In the listing below, locate the line containing "has width=1280, height=543." and the line containing "You are a computer-use agent. Image resolution: width=1280". Output both of them and every line between, exactly as written, and nothing more.

▼

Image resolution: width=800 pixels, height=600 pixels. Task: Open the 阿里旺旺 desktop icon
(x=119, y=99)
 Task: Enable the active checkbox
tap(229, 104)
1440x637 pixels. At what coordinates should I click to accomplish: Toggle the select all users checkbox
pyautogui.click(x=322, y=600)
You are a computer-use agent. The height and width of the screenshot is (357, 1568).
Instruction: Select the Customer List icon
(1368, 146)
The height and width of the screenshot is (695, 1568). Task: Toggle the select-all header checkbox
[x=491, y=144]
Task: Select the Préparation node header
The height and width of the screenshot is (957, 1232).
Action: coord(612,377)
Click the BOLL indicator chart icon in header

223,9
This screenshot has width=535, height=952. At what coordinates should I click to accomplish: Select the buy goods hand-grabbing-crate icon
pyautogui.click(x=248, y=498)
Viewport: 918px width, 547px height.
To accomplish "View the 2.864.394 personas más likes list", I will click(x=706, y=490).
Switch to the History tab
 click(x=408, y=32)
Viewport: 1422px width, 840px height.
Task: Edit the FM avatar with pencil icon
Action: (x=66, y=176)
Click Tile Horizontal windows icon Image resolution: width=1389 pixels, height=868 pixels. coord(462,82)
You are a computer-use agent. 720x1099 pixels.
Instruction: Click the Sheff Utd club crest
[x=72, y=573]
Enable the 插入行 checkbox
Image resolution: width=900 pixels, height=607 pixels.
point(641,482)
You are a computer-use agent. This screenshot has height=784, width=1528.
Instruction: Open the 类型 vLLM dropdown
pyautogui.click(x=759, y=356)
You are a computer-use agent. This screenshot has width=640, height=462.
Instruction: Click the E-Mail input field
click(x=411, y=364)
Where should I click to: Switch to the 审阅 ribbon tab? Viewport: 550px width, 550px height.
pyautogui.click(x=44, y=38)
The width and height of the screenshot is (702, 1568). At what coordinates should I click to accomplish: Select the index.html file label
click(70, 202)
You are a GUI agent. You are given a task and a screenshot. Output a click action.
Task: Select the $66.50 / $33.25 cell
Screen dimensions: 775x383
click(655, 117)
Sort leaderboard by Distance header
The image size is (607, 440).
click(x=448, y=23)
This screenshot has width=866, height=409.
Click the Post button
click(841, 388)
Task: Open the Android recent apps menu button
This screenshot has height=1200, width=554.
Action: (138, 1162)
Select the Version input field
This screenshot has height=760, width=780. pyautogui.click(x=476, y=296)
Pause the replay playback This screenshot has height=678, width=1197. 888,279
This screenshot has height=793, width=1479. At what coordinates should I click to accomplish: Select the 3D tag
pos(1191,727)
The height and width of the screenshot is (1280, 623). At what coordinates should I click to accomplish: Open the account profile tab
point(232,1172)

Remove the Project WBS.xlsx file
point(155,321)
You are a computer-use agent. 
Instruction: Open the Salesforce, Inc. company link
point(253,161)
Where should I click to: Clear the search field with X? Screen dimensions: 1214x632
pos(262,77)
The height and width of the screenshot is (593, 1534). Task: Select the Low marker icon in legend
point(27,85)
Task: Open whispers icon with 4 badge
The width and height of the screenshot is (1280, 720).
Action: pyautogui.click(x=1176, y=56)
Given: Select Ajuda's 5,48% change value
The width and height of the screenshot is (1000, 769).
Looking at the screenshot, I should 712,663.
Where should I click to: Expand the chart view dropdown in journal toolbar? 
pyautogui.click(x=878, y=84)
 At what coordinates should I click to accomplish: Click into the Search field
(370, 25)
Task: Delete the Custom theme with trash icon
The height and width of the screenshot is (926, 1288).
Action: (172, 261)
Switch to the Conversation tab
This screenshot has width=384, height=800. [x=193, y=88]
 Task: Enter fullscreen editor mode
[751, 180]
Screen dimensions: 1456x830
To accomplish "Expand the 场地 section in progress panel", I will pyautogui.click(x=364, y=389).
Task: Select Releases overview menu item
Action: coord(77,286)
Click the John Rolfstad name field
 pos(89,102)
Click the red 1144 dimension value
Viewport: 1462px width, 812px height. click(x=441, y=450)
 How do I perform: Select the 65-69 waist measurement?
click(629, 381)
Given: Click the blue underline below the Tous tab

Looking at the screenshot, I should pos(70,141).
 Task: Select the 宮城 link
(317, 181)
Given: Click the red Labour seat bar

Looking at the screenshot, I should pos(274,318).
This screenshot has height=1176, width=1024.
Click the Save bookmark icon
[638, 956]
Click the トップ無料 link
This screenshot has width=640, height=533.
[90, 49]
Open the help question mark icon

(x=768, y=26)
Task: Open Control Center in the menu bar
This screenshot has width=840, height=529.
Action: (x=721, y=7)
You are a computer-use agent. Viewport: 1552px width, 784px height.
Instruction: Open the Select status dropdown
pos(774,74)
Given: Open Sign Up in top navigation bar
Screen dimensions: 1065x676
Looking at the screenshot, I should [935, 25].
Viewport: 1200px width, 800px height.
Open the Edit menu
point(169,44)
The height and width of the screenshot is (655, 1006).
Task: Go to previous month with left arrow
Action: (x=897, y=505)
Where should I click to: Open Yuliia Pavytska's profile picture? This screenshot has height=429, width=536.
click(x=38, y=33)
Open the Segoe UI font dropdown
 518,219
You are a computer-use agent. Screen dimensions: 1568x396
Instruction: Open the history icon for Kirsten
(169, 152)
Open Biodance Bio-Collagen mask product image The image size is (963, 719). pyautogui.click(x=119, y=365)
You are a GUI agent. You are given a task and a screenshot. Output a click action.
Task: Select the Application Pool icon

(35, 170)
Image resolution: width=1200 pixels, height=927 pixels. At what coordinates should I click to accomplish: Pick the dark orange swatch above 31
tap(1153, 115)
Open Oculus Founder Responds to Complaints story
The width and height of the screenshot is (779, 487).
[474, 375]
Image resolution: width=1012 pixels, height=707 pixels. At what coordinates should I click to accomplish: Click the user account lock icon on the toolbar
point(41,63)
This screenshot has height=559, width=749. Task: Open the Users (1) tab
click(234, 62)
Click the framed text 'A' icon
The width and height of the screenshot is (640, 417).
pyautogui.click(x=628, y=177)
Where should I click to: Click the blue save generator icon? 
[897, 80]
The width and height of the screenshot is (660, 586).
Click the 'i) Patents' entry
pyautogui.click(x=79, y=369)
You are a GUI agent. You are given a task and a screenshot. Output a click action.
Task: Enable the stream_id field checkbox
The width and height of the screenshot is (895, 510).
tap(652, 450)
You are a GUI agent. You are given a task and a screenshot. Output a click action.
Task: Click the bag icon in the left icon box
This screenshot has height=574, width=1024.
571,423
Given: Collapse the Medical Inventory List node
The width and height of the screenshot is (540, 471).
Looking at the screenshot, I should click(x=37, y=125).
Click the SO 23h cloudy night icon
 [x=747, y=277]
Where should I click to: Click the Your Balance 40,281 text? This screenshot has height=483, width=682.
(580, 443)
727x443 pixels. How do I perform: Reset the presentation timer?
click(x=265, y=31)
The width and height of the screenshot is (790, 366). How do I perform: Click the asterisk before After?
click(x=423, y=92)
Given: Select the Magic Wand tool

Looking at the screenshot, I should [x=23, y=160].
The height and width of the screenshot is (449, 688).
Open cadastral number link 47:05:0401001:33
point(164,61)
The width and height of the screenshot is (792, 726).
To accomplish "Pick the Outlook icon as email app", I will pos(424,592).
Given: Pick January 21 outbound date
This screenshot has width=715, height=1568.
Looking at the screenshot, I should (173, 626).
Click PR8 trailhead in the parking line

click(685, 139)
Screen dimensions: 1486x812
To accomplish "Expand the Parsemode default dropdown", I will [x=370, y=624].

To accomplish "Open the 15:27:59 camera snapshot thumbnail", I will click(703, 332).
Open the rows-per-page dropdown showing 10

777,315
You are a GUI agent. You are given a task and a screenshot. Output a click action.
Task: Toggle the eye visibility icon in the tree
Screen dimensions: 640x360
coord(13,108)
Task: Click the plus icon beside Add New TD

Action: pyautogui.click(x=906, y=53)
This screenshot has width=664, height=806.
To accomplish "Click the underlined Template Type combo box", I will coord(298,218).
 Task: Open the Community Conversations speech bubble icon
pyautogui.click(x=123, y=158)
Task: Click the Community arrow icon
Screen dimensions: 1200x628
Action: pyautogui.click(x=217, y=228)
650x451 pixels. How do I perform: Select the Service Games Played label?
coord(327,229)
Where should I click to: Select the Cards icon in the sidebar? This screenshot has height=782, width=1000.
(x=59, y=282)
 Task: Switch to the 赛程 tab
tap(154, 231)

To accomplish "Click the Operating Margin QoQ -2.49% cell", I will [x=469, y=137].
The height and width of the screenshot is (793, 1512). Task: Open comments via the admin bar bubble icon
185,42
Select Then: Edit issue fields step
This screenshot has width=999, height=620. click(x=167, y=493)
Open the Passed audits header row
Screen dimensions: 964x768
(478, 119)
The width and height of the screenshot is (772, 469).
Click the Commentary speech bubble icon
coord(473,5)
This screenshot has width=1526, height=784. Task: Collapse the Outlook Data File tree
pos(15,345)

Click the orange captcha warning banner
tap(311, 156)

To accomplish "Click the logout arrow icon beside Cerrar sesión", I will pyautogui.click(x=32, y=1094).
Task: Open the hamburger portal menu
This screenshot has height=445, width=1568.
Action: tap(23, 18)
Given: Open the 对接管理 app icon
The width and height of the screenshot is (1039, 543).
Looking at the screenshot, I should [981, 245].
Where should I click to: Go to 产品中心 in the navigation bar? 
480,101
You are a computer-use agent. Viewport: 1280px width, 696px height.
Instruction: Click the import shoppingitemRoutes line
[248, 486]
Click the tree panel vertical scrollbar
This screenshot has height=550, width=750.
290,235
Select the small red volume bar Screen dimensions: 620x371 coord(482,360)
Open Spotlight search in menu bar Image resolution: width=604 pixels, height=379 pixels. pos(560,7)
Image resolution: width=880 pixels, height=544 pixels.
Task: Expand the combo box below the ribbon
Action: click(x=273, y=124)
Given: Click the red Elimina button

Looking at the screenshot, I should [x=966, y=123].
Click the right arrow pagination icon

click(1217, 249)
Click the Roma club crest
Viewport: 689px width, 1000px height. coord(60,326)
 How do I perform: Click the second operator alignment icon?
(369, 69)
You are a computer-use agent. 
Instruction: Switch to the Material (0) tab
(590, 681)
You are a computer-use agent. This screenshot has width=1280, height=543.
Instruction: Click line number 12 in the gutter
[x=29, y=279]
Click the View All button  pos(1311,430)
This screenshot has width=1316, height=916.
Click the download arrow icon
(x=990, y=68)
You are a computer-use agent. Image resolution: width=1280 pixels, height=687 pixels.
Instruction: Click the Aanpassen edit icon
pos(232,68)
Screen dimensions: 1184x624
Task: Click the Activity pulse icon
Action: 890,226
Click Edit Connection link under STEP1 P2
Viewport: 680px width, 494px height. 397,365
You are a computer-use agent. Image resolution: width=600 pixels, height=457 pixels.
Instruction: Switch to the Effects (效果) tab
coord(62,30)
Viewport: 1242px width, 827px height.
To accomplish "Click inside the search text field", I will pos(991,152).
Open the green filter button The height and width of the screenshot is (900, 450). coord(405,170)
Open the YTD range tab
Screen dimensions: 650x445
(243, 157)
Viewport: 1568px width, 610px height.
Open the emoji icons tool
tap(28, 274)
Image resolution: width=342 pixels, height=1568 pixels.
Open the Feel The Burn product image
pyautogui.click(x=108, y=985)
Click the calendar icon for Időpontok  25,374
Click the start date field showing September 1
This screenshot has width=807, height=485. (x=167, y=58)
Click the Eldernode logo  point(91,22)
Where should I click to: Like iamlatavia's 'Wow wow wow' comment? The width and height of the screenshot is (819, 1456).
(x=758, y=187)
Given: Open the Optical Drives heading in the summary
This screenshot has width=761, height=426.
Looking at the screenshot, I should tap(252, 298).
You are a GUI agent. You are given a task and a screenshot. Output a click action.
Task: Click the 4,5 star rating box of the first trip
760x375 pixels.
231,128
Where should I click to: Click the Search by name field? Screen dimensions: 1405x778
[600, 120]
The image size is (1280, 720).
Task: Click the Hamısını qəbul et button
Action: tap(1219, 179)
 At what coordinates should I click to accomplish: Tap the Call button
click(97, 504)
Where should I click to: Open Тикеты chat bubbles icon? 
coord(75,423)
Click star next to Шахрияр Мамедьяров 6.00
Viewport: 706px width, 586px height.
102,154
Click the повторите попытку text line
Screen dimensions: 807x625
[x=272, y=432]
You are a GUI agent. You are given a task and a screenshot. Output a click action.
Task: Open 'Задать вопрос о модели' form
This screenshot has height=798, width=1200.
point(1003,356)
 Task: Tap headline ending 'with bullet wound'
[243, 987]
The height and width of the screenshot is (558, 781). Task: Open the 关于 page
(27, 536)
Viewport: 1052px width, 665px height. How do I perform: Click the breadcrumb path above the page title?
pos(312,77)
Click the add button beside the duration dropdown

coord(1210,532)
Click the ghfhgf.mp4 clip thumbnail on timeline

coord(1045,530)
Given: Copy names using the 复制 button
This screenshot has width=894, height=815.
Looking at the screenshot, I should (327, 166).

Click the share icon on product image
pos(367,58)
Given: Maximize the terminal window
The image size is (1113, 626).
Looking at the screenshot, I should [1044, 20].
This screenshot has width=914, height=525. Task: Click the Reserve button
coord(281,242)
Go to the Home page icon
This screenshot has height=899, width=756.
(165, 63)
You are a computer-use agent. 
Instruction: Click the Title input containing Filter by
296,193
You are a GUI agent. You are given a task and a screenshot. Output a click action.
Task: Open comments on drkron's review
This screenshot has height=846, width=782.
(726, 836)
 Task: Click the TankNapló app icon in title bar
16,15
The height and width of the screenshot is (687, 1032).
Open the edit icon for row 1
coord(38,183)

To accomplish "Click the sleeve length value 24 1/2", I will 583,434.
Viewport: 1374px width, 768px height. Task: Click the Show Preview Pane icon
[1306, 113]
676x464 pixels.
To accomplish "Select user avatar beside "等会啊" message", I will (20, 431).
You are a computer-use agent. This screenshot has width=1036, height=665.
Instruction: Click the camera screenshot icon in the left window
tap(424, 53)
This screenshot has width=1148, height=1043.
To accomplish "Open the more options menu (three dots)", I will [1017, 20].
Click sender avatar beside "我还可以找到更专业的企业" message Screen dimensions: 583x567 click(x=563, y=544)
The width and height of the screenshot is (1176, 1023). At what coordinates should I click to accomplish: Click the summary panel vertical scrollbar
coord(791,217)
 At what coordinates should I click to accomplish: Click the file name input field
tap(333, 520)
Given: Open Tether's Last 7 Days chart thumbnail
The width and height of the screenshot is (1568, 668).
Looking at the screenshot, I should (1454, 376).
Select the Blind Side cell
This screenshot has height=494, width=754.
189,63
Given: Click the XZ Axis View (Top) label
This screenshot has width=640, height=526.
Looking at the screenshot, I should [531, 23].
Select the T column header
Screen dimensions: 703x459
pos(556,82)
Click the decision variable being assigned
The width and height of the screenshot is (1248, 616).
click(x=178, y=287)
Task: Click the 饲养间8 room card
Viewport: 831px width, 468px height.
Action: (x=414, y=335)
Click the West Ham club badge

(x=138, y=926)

▲

* [Exercise output]
You are a computer-use agent. This screenshot has width=1280, height=543.
Instruction: Click line number 12 in the gutter
[x=29, y=279]
Click the View All button  pos(1311,430)
This screenshot has width=1316, height=916.
Click the download arrow icon
(x=990, y=68)
You are a computer-use agent. Image resolution: width=1280 pixels, height=687 pixels.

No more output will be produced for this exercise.